-- Work to be completed --
In the issue thread below on OAI harvest details, reproduce verbatim the passage that starts at the words "So, I made it" and stops after the words "counts pretty quickly.".

-- Document section --

-------

MI-DPLA / combine

Combine /kämˌbīn/ - Metadata Aggregator Platform
MIT License
26 stars 11 forks source link

include OAI harvest details in Job details #374

Closed ghukill closed 5 years ago

ghukill commented 5 years ago

Per a recommendation, include some statistics / insight into an OAI harvest. Specifically -- low hanging fruit -- what sets were harvested, and distribution of records across sets.

antmoth commented 5 years ago

So, I made it do this: image

My main concern is that the code I'm using to do this seems inefficient in a way that may or may not matter and if it does matter may or may not be able to be improved. See https://github.com/MI-DPLA/combine/pull/422

ghukill commented 5 years ago

Oooooo, this is awesome! I think this is exactly what some people have been asking for.

I do think you're right though, as it stands now, looping through all the records, may be ultimately inefficient for large Jobs. Thankfully, I think we could lean on the Django/Mongo ORM to pull these counts pretty quickly.

-------

-- Dataset extract --
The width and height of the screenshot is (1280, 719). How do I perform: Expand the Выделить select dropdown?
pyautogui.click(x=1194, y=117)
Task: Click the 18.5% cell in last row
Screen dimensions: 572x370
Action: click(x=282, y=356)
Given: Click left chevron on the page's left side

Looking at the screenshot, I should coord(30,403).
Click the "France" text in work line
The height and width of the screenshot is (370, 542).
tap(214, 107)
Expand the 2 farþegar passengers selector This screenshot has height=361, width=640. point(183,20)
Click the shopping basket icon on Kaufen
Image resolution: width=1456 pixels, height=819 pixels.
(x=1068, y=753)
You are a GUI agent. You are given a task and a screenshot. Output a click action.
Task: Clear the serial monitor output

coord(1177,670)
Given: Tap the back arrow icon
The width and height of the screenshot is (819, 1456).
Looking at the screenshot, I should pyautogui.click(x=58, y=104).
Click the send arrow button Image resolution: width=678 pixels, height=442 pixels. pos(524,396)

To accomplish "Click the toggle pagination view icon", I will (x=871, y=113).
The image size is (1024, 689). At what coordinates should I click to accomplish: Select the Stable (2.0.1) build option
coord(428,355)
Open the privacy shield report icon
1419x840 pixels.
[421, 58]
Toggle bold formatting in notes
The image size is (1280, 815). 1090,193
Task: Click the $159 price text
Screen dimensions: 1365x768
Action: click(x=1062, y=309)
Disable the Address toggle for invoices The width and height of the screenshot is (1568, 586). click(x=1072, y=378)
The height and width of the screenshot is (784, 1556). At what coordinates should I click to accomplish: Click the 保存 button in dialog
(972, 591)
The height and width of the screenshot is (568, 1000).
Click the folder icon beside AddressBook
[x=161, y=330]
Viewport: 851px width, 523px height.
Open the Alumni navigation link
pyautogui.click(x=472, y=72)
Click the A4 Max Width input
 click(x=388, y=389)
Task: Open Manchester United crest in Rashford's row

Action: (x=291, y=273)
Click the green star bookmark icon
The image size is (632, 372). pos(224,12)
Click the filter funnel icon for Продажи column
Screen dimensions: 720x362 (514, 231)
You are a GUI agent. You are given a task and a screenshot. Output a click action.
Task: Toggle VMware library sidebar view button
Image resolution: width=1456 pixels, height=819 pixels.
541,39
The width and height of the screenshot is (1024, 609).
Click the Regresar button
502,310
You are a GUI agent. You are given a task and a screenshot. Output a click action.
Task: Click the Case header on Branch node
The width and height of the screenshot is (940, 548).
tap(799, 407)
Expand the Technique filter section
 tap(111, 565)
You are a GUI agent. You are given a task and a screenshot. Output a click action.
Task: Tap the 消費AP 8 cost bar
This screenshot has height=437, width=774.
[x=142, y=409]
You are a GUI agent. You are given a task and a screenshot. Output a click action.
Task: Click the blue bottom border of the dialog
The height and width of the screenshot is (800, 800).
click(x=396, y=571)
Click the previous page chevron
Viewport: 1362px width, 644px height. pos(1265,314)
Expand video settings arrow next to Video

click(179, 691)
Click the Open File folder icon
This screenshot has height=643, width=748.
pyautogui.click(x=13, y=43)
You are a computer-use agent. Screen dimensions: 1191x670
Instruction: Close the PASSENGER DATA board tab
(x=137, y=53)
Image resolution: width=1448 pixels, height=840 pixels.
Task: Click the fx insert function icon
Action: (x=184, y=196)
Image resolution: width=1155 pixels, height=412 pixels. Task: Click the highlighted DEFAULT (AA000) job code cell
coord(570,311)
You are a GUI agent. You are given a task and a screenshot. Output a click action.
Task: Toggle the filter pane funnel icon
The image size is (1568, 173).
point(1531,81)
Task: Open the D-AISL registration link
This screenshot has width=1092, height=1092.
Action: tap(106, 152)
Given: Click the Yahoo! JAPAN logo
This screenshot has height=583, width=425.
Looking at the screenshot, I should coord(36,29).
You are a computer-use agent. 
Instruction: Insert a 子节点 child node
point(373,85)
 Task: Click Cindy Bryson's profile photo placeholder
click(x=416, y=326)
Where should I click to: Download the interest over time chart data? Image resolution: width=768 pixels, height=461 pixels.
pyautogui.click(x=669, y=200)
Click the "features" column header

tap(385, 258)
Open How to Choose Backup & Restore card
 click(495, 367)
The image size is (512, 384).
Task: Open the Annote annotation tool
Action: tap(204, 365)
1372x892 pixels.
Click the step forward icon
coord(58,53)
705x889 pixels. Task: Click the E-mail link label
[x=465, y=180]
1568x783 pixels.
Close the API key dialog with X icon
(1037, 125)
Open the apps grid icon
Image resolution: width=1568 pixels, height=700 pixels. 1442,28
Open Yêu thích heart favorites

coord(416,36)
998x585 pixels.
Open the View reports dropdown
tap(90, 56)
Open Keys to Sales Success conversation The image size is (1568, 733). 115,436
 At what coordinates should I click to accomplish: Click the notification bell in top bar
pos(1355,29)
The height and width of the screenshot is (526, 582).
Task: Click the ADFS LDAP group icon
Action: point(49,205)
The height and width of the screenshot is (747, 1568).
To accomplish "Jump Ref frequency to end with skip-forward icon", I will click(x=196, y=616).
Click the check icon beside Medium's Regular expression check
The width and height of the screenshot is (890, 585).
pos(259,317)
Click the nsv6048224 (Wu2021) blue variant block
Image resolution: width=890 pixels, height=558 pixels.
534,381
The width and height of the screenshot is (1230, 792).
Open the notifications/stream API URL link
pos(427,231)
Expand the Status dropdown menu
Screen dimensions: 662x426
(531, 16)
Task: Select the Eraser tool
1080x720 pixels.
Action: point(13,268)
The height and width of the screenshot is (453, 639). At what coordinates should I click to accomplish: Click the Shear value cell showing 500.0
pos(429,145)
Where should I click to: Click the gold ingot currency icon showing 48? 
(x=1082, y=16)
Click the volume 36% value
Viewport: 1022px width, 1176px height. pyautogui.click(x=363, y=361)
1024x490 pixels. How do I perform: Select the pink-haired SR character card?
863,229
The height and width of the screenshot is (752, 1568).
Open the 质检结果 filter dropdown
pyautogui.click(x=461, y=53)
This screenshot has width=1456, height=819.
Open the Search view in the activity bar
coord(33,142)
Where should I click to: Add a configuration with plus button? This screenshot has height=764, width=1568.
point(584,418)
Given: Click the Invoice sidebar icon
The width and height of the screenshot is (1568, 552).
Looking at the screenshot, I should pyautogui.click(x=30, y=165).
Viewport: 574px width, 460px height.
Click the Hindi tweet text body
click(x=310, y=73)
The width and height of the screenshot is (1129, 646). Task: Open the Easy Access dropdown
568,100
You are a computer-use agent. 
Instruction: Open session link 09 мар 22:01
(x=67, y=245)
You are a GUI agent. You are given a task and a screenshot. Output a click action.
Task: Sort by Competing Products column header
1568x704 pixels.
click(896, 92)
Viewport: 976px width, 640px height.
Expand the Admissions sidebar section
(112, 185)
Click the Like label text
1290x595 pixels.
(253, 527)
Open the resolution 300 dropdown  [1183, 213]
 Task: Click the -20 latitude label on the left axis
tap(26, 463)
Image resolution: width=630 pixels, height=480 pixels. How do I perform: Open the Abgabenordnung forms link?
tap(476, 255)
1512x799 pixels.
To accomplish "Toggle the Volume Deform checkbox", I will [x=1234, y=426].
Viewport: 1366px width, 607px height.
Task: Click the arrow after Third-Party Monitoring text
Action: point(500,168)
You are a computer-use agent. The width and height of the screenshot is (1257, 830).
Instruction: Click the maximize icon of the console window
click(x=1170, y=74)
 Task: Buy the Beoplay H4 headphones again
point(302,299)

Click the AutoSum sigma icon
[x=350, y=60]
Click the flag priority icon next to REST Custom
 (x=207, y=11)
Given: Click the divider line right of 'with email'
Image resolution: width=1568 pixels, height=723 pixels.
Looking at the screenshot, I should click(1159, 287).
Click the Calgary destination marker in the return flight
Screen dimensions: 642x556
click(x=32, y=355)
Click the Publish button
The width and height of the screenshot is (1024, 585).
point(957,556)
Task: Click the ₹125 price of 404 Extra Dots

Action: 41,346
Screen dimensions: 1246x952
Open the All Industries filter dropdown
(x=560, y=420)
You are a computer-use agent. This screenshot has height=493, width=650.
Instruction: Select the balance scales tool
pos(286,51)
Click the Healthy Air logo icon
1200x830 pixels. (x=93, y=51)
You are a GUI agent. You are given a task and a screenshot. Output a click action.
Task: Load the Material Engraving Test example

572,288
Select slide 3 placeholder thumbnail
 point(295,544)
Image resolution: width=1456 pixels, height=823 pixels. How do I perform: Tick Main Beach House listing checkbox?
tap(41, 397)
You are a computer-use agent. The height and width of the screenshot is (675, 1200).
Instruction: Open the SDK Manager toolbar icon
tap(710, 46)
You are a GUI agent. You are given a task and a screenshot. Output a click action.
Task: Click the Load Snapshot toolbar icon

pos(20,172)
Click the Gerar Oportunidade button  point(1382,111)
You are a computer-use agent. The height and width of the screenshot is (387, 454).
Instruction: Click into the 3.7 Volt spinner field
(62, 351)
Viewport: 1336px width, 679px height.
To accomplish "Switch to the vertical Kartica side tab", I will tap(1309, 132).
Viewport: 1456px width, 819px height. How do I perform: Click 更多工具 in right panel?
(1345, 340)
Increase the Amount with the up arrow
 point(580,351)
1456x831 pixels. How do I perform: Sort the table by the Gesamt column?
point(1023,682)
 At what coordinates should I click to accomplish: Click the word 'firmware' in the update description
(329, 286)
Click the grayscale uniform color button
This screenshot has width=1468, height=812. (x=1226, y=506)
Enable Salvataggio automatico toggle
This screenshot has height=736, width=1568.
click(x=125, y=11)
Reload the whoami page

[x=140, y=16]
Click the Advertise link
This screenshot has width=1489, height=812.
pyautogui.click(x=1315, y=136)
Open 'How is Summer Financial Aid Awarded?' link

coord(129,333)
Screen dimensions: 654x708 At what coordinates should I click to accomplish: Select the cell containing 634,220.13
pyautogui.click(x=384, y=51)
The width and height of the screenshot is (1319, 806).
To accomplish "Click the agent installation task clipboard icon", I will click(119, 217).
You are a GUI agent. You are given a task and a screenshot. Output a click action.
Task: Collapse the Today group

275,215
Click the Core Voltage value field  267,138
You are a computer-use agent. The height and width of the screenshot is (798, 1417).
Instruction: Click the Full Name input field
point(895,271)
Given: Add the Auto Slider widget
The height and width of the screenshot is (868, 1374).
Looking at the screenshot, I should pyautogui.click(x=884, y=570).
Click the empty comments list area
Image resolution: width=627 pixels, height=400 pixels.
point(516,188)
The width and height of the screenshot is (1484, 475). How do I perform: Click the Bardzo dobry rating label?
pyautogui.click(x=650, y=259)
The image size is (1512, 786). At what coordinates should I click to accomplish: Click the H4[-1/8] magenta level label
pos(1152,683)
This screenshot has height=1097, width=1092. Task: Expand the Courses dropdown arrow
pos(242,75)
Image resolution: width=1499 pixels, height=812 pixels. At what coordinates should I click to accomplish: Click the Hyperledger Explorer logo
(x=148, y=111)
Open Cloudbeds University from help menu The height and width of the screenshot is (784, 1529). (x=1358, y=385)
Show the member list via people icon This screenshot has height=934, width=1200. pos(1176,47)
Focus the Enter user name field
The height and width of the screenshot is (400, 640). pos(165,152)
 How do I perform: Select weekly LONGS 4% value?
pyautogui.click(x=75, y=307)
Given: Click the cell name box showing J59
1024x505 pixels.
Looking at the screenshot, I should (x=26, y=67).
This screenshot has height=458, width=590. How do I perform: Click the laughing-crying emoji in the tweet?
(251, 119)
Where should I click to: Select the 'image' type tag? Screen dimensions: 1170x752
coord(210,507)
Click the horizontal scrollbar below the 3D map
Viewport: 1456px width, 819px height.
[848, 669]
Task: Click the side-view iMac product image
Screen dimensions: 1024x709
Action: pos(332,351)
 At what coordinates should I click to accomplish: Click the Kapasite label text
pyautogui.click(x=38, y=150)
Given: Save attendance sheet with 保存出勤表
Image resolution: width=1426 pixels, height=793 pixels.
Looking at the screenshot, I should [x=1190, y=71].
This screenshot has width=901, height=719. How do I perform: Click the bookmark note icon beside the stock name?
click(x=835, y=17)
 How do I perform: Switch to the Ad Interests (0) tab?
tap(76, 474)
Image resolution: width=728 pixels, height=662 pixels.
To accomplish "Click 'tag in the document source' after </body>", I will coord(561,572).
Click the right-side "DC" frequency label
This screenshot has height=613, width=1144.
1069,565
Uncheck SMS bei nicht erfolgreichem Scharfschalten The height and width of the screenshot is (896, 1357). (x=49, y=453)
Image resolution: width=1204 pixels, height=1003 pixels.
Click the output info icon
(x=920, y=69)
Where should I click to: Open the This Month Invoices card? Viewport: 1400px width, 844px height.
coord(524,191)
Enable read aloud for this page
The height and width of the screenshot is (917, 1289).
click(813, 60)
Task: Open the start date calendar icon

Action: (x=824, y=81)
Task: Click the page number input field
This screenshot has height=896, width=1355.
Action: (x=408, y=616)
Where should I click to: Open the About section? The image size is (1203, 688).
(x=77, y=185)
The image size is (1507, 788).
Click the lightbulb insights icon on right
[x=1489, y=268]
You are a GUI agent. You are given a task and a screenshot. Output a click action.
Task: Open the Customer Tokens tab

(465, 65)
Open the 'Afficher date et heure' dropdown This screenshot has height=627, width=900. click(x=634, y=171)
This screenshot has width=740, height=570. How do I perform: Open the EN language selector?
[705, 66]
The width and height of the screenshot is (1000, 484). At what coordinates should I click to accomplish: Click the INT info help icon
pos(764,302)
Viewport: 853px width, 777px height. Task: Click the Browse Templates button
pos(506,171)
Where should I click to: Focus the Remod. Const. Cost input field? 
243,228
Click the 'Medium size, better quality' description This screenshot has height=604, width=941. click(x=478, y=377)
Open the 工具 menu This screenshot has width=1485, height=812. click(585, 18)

-------

-- Expected answer --
So, I made it do this: image

My main concern is that the code I'm using to do this seems inefficient in a way that may or may not matter and if it does matter may or may not be able to be improved. See https://github.com/MI-DPLA/combine/pull/422

ghukill commented 5 years ago

Oooooo, this is awesome! I think this is exactly what some people have been asking for.

I do think you're right though, as it stands now, looping through all the records, may be ultimately inefficient for large Jobs. Thankfully, I think we could lean on the Django/Mongo ORM to pull these counts pretty quickly.